Published 4/22/09 (Modified 6/17/11)
By MoneyBlueBook

Federal Tax Brackets 2009

Update: Projected Have Been Released!

The following represents the Internal Revenue Service (IRS)'s officially released 2009 federal income tax brackets. Read 'em and weep - or perhaps rejoice, depending on where you stand on the whole federal income tax bracket sliding scale. Regardless, you're going to be getting close and personal with the marginal rates when you file your 2009 tax return in early 2010. Let's have a look at some of the tax changes shall we?

Official IRS Tax Rate Schedule Updates For Tax Year 2009

Via the Wall Street Journal, the following graphical table below gives you the official marginal tax brackets for married couples filing jointly as well as the marginal rates for single filers for 2009. The previous year's numbers are also provided to give you an idea of some of the more noticeable changes since 2008. The income numbers listed in the chart below are taxable incomes, and thus they have taken into consideration all available personal exemptions as well as any of either the standard or itemized deductions, including all pre-tax above the line 401k and deductible IRA contributions.

As key portions of the marginal tax tables are pegged to inflation, quite a few numbers must be annually revised. Thus you will note that there are quite a few key changes for the 2009 tax year compared to the year prior. However, while overall tax numbers appear to have nominally increased on the whole, taking into consideration the effects of inflation, effective tax rates may actually have remained level or even dipped a bit.

Despite the text below that says "projected", the official IRS numbers have been released and they now represent official federal income tax rate brackets, locked in for 2009.

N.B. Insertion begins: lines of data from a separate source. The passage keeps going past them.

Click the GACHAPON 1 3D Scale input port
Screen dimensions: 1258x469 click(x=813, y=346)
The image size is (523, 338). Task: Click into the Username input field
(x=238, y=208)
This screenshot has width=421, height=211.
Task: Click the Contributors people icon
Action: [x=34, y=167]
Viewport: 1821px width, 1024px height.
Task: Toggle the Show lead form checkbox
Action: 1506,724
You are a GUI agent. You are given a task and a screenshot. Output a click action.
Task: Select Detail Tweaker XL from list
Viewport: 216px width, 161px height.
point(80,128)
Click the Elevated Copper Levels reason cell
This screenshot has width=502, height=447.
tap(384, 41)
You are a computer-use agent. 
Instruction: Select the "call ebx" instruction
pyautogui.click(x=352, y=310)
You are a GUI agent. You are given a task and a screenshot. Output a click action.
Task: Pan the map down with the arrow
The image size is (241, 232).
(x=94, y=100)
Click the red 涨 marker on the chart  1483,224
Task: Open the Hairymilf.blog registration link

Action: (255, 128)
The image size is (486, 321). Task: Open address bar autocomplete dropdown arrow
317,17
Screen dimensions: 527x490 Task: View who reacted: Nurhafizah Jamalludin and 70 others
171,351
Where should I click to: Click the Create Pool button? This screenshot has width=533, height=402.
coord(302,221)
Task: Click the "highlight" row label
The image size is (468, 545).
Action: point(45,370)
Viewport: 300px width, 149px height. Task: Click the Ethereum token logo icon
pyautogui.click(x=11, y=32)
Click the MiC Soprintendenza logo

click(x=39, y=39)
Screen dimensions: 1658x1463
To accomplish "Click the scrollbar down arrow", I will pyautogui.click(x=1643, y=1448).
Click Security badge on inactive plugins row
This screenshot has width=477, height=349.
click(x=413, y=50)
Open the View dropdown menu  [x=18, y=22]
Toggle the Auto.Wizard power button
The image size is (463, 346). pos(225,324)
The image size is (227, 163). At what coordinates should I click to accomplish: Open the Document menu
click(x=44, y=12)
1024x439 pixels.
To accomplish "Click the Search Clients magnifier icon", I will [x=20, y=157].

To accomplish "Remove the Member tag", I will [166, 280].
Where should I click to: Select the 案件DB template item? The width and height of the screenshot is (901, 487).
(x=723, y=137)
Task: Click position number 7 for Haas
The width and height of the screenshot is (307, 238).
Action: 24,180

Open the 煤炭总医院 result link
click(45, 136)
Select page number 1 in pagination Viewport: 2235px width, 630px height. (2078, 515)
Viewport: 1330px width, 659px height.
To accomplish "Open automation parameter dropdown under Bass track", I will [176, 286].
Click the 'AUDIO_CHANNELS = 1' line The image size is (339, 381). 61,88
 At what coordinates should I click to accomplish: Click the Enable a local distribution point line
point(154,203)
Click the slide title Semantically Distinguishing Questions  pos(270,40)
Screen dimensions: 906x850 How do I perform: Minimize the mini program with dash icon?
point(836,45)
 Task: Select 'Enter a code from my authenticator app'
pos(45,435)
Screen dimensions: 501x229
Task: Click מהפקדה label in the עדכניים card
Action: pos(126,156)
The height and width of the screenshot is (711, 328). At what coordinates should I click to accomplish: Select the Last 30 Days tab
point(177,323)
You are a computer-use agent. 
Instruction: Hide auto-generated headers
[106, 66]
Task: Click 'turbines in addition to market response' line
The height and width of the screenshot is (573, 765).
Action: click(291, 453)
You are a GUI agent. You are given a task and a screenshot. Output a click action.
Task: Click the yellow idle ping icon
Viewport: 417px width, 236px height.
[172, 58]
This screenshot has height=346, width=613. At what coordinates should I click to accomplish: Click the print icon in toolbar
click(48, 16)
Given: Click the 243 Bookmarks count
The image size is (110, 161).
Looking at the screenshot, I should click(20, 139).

To summarize, here is a run through of some of the more notable tax rate changes for 2009 and even a quick blurb about some of the key tax benefits that did not change based on official IRS releases thus far:

  • Personal Exemption and Exemption For Dependents - Increased to $3,650 from $3,500 (up $150) from 2008, but is phased out at higher income levels.
  • Standard Deduction - The great majority of American taxpayers take the standard deduction rather than itemizing deductions for expenditures such as mortgage interest, charitable contributions, and state & local taxes. The standard deduction increased to $11,400 from $10,900 (up $500) for married couples filing a joint tax return, increased to $5,700 from $5,450 (up $250) for singles and married individuals filing separately, and increased to $8,350 from $8,000 (up $350) for heads of household.
  • Overall Tax Bracket Thresholds - Increased across the board for all tax filing statuses. This means that if your annual income did not increase since last year or if you did not receive an inflation based pay raise, you may likely pay a little less in taxes in 2009 than in 2008. As the IRS notes as an example on one of its press releases, in regards to a married couple filing a joint return, the taxable income threshold separating the 15 percent bracket from the 25 percent bracket is $67,900, up from $65,100 compared to tax year 2008.
  • Earned Income Tax Credit - Increased to $5,028 from $4,824 (up $204) for low and moderate income workers and working families with two or more children. The income qualification limit to take the earned income tax credit (EITC) for joint return filers with two or more children also increased to $43,415 from $41,646 (up $1,769).
  • Annual Gift Tax Exclusion Amount - Increased to $13,000 from $12,000 in 2008 (up $1,000). Often overlooked by people, the gift tax requires the gift giver to pay a special tax on the gift amount if it exceeds a certain amount per year. For 2009, that threshold will be bumped to $13,000.
  • Social Security Contribution and Wage Benefit Base - Increased to $106,800 from $102,000 (up $4,800). This means that 2009 income sources over $106,8000 will not be subject to Social Security taxation. With the Social Security tax rate at 6.20%, this also means that the maximum a person will shoulder in Social Security taxes for 2009 is $6,622.
  • Traditional and Roth IRA Contribution Limits - No change from 2008. Despite inflationary pressures that increased tax bracket rates across the boards, sadly, IRA and Roth IRA contribution limits will be staying the same - stuck at a crappy and paltry $5,000 per year for those under age 50, and $6,000 per year for those 50 or above.
  • Roth IRA Contribution Limits (Income Threshold) - Increased to $166,000 from $159,000 (up $7,000) for married filing jointly couples, and increased to $105,000 from $101,000 (up $4,000) for singles and others.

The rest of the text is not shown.